Exercise instructions >>
Go through the entries below and print, exactly, the lines starting at the one with "Where should I click to: Go" and ending at the one with "Task: Click the notifications bell icon", keeping both ends and no others.

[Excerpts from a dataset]

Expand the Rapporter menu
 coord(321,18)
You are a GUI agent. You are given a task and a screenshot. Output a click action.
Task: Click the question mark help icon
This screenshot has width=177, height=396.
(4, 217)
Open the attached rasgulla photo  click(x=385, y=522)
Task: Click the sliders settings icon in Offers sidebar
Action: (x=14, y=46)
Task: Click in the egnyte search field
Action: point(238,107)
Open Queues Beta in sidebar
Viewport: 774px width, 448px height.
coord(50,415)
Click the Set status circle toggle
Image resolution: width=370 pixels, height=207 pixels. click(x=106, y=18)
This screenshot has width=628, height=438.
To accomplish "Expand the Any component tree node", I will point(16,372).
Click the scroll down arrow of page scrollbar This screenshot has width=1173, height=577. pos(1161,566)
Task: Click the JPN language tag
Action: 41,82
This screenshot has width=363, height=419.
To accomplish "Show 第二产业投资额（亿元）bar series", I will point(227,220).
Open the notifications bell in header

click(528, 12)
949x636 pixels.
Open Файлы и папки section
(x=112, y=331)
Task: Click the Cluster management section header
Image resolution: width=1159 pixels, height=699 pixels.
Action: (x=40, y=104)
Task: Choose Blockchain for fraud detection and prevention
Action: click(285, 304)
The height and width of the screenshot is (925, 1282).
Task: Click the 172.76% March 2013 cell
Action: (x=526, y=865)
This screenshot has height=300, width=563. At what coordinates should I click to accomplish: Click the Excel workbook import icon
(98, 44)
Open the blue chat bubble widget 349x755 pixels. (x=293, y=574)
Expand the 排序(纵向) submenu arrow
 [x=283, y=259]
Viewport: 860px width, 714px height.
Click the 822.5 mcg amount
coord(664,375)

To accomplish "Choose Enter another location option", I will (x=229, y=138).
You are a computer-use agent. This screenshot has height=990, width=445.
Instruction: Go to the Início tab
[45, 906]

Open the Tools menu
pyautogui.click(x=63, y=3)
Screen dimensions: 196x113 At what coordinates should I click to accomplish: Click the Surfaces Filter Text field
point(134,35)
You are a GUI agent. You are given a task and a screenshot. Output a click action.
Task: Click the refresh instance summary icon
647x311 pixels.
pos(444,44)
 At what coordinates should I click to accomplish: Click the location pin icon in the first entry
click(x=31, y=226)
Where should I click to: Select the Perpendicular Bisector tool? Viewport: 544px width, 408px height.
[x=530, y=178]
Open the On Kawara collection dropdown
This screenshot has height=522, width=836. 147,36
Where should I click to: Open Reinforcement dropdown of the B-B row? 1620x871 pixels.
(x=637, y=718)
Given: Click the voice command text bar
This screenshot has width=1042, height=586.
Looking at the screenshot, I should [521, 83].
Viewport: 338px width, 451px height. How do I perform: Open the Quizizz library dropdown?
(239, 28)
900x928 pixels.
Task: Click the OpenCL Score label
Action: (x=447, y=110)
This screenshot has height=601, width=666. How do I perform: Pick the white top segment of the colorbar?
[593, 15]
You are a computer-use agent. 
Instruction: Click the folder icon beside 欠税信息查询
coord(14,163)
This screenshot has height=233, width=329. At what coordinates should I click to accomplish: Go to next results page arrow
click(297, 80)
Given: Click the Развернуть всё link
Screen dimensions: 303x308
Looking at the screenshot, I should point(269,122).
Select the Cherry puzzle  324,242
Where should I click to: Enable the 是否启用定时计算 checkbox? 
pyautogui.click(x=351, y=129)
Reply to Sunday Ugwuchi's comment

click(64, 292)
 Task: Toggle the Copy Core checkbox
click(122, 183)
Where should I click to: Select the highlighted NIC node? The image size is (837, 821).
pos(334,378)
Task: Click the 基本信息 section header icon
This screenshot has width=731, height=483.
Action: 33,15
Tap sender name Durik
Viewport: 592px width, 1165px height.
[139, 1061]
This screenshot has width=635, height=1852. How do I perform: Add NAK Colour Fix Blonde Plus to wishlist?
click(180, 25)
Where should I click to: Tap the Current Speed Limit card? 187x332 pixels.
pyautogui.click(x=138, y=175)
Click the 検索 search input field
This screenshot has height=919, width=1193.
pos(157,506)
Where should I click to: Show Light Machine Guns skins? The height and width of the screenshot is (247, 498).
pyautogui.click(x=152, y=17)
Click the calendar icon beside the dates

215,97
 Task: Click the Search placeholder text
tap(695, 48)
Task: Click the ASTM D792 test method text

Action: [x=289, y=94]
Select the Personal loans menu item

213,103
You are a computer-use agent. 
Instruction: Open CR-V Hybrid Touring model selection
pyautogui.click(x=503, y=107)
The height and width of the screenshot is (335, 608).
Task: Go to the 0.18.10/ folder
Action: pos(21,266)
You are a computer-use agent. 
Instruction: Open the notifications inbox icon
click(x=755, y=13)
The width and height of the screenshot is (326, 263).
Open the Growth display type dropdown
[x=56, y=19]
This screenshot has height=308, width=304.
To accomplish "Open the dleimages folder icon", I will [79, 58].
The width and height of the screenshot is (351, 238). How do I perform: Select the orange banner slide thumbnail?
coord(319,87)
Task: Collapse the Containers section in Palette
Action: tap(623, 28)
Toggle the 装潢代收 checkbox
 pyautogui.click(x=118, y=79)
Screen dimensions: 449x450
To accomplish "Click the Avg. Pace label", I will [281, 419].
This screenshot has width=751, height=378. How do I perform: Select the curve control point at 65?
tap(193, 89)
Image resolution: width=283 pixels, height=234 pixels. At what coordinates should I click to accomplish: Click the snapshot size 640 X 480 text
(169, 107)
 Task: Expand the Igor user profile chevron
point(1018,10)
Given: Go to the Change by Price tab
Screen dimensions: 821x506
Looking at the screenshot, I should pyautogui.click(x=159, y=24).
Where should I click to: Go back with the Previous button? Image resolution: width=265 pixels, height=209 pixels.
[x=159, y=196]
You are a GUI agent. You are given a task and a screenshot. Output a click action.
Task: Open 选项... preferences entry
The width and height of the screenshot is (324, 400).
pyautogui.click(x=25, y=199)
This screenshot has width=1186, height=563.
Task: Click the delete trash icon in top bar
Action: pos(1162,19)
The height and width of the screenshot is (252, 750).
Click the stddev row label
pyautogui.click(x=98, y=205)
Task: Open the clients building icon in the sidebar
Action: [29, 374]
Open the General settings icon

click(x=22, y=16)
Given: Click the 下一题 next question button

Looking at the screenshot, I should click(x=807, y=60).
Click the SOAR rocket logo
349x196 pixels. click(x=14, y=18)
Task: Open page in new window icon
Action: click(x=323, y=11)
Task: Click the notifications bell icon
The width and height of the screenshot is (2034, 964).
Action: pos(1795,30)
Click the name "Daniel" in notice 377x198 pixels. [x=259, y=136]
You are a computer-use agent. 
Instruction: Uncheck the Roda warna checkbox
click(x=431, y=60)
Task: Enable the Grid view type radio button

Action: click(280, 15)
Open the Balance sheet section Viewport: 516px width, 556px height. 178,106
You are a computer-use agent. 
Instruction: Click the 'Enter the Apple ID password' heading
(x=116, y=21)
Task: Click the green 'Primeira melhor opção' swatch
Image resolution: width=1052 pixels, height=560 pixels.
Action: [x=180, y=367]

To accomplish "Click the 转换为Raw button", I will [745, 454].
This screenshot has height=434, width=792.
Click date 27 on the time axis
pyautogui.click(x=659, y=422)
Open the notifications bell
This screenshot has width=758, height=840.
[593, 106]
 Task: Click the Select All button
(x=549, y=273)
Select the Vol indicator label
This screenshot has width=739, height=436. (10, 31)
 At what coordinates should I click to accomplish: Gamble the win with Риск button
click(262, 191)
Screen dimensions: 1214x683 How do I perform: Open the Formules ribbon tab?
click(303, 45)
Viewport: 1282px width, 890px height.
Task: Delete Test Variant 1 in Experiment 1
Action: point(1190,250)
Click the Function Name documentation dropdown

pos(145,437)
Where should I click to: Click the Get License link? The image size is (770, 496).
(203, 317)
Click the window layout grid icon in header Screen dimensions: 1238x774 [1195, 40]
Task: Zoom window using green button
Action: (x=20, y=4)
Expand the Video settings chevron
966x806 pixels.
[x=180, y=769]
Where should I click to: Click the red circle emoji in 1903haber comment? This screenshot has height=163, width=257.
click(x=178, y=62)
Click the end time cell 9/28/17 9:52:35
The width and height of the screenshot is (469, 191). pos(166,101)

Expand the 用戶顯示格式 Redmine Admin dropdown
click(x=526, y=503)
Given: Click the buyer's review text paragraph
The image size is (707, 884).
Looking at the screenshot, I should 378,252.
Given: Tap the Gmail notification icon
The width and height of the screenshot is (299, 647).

Answer >>
Where should I click to: Go back with the Previous button? Image resolution: width=265 pixels, height=209 pixels.
[x=159, y=196]
You are a GUI agent. You are given a task and a screenshot. Output a click action.
Task: Open 选项... preferences entry
The width and height of the screenshot is (324, 400).
pyautogui.click(x=25, y=199)
This screenshot has width=1186, height=563.
Task: Click the delete trash icon in top bar
Action: pos(1162,19)
The height and width of the screenshot is (252, 750).
Click the stddev row label
pyautogui.click(x=98, y=205)
Task: Open the clients building icon in the sidebar
Action: [29, 374]
Open the General settings icon

click(x=22, y=16)
Given: Click the 下一题 next question button

Looking at the screenshot, I should click(x=807, y=60).
Click the SOAR rocket logo
349x196 pixels. click(x=14, y=18)
Task: Open page in new window icon
Action: click(x=323, y=11)
Task: Click the notifications bell icon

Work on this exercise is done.